Anyway, if you'd like to listen to the raw tracks in all their muddy glory, you can download a zipped version of the above album at: http://drop.io/ji4trez#. If you do so, please, by all means, criticize it as bluntly as you'd like.

*Notwithstanding the background music I tend to produce whenever there's a guitar handy, despite whatever else is going on around me.
**This translates to 'translucent heart'.

03 February, 2010

Passionate N00bity

I was somewhat disappointed when I first started attending non-class seminars for my projects in the lab and my interests to find that there wasn't much rambunctious cheering or passionate cheering. Sure, everyone is very polite and asks Very Intelligent Questions and I understand that much of this is due to an inherent respect for the speaker's effort in gathering and interpreting their data and an abstract need for civility. However, if we're doing science because we love the intellectual challenge, why don't we get more worked up about it and express that excitement? I know that science is not the same thing as sports, but why can we not get up the same passionate lather as sports fans in our arenas of data and theoretical abstraction?

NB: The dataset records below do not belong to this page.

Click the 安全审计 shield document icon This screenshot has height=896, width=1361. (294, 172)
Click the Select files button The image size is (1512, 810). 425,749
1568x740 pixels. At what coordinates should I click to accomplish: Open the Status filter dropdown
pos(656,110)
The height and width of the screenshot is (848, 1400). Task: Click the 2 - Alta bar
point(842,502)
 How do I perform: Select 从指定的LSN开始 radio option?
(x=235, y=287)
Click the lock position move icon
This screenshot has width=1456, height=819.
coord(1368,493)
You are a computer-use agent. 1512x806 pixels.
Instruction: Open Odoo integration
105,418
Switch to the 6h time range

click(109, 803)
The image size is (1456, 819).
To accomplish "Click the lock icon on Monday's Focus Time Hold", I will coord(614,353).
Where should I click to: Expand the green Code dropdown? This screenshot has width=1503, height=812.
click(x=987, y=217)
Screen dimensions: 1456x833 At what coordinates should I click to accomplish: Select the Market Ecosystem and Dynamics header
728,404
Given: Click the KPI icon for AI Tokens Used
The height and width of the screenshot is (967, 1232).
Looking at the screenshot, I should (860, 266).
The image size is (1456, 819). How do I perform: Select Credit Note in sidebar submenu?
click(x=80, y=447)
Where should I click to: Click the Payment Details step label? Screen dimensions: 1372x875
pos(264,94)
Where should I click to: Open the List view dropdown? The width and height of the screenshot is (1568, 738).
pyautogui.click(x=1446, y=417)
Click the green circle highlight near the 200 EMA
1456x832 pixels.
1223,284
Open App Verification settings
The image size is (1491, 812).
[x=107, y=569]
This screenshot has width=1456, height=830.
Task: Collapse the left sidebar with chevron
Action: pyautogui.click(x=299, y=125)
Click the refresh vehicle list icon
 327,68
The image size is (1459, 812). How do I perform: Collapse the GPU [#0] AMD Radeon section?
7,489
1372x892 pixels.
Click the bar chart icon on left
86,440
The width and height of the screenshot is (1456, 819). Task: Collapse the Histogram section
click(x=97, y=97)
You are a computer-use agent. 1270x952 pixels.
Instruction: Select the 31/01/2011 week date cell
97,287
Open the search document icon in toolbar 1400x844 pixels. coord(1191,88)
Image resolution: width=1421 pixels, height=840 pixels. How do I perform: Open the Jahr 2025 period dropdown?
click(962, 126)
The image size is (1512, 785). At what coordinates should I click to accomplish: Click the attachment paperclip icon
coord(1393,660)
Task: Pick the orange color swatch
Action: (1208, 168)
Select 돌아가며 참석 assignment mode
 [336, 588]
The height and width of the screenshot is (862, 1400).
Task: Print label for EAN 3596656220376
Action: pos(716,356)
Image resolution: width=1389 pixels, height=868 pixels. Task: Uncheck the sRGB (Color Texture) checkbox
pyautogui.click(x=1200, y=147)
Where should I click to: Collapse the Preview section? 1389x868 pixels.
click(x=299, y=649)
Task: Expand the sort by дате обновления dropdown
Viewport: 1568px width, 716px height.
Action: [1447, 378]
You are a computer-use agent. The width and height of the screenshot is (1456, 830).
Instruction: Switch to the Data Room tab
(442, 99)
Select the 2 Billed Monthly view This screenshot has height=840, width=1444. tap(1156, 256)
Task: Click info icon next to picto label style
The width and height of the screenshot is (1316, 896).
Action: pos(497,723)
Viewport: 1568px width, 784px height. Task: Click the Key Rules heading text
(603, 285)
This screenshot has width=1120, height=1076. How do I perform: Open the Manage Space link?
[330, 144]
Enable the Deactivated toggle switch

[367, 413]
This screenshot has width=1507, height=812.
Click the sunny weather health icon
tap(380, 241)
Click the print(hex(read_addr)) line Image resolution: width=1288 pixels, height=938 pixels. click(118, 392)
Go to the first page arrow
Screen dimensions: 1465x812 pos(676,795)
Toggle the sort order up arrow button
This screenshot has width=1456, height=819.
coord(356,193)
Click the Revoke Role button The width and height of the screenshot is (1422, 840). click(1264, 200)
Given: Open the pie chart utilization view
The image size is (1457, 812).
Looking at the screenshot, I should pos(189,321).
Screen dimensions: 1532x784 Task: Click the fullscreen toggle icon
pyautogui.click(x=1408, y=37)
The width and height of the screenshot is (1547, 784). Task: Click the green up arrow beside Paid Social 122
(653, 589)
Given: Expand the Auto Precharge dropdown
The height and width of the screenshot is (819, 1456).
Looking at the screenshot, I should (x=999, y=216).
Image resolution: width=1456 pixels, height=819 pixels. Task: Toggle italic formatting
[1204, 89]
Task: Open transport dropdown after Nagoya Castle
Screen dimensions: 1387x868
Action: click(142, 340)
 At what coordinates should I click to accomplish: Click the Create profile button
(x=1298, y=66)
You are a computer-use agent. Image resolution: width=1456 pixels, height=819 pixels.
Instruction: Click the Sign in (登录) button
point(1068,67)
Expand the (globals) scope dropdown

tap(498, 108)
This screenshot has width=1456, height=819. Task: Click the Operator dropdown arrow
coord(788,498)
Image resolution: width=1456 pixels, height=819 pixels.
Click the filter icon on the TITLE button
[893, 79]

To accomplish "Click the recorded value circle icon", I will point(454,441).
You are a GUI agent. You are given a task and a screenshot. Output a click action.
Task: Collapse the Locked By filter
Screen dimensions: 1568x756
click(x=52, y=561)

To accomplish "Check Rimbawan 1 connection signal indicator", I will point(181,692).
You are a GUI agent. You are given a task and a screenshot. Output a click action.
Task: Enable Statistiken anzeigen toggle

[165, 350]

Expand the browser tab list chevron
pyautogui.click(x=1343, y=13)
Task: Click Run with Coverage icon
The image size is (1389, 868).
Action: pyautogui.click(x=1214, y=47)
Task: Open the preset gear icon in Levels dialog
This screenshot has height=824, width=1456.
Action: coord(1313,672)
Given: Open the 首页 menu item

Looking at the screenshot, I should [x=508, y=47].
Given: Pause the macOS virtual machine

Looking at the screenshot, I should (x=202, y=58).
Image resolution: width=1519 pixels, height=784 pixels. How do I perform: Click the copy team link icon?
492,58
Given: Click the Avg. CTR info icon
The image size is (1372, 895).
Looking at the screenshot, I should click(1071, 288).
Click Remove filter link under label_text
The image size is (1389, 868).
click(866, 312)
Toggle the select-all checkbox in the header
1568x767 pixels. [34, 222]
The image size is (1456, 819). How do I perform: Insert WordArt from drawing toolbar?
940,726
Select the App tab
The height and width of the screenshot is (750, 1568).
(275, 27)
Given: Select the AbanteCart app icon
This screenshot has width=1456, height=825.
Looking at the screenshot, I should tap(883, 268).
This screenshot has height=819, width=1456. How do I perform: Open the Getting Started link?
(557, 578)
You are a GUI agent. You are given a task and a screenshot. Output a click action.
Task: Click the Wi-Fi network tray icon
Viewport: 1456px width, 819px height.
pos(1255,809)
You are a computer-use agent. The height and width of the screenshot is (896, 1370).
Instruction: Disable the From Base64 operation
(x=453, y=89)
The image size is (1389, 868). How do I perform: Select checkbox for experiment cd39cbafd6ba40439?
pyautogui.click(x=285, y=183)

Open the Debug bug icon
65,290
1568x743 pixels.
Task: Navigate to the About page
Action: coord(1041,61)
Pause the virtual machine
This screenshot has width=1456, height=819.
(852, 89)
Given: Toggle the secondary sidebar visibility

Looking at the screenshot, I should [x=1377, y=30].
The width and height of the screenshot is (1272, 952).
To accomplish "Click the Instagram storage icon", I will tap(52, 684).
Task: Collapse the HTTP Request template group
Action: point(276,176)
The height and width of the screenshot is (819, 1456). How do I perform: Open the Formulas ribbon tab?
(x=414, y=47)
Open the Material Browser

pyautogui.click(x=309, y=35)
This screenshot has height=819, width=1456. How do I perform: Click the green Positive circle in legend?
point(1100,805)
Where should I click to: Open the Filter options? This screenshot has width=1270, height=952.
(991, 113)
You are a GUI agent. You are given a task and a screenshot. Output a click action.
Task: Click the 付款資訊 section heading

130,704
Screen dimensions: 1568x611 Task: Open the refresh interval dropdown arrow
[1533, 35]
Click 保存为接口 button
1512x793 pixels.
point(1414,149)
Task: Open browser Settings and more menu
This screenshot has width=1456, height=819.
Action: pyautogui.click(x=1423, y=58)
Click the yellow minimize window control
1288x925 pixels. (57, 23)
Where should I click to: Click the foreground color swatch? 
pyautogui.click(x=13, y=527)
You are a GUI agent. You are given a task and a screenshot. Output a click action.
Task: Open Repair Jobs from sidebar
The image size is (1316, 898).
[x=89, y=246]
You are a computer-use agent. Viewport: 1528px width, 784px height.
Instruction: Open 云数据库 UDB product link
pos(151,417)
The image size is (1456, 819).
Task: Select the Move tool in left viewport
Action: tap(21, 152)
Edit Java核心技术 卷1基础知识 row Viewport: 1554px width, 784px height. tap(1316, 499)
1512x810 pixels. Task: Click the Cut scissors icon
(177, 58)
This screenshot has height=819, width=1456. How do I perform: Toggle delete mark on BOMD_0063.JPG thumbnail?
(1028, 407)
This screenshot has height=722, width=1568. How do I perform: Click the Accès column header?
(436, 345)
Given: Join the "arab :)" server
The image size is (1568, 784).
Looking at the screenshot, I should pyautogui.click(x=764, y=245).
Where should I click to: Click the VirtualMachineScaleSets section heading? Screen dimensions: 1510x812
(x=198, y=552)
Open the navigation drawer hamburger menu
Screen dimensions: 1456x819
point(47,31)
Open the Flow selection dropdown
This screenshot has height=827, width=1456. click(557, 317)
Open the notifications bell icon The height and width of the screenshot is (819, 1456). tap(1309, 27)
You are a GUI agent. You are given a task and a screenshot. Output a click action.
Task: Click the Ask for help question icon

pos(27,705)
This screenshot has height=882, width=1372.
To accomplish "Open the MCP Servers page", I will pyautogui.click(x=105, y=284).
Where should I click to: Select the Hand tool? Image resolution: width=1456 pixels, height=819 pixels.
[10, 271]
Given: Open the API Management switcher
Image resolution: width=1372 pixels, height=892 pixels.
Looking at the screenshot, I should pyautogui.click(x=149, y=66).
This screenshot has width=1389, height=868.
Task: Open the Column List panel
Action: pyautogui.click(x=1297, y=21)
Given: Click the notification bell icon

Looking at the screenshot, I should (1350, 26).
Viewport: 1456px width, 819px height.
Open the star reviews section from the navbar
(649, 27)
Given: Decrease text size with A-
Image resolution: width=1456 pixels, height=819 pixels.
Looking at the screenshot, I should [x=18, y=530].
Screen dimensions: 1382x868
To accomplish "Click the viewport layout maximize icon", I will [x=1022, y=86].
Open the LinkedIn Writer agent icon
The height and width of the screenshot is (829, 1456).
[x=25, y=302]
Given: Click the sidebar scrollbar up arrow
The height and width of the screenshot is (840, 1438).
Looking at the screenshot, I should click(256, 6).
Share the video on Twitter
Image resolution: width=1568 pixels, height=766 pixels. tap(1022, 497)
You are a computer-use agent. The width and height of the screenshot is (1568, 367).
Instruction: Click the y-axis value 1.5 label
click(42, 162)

Part of this is due to my dream of one day delivering a data talk in the form of a power ballad, but it's also due to confusion as to when I may break down the barrier of formality and ask a douchey question within the cloak of excited admiration? I recently saw a speaker present some really awesome new biotechnology she had developed in the course of her project and its applications. The tangibility of the data (real-time fluorescent tracking of cells in a living matrice by 2-photon microscopy; which basically meant actually seeing immunotyped immune cells crawling around and interacting with each other) was surreal and exhilarating, but when she talked about her methodologies I was left wanting. I don't want to out the speaker, so I cannot say exactly what my beef was, but it had to do with the algorithms by which she chose to quantify her data. I refrained from asking this question in the Q&A session because of the very civility I mention above, it just seemed like too rude a question to ask in such a polite intellectual subculture as an academic presentation. Of course, on the other hand, there was also the possibility that my question would have revealed my ignorant n00bity, and to be honest that also played a part in me not asking.

Nonetheless, when can we whup it up and get excited about the science all around us? Can I ever high-five or fist-bump a speaker when they've shown me something awesome or would doing so break down this fifth wall academic politeness has surrounded us with?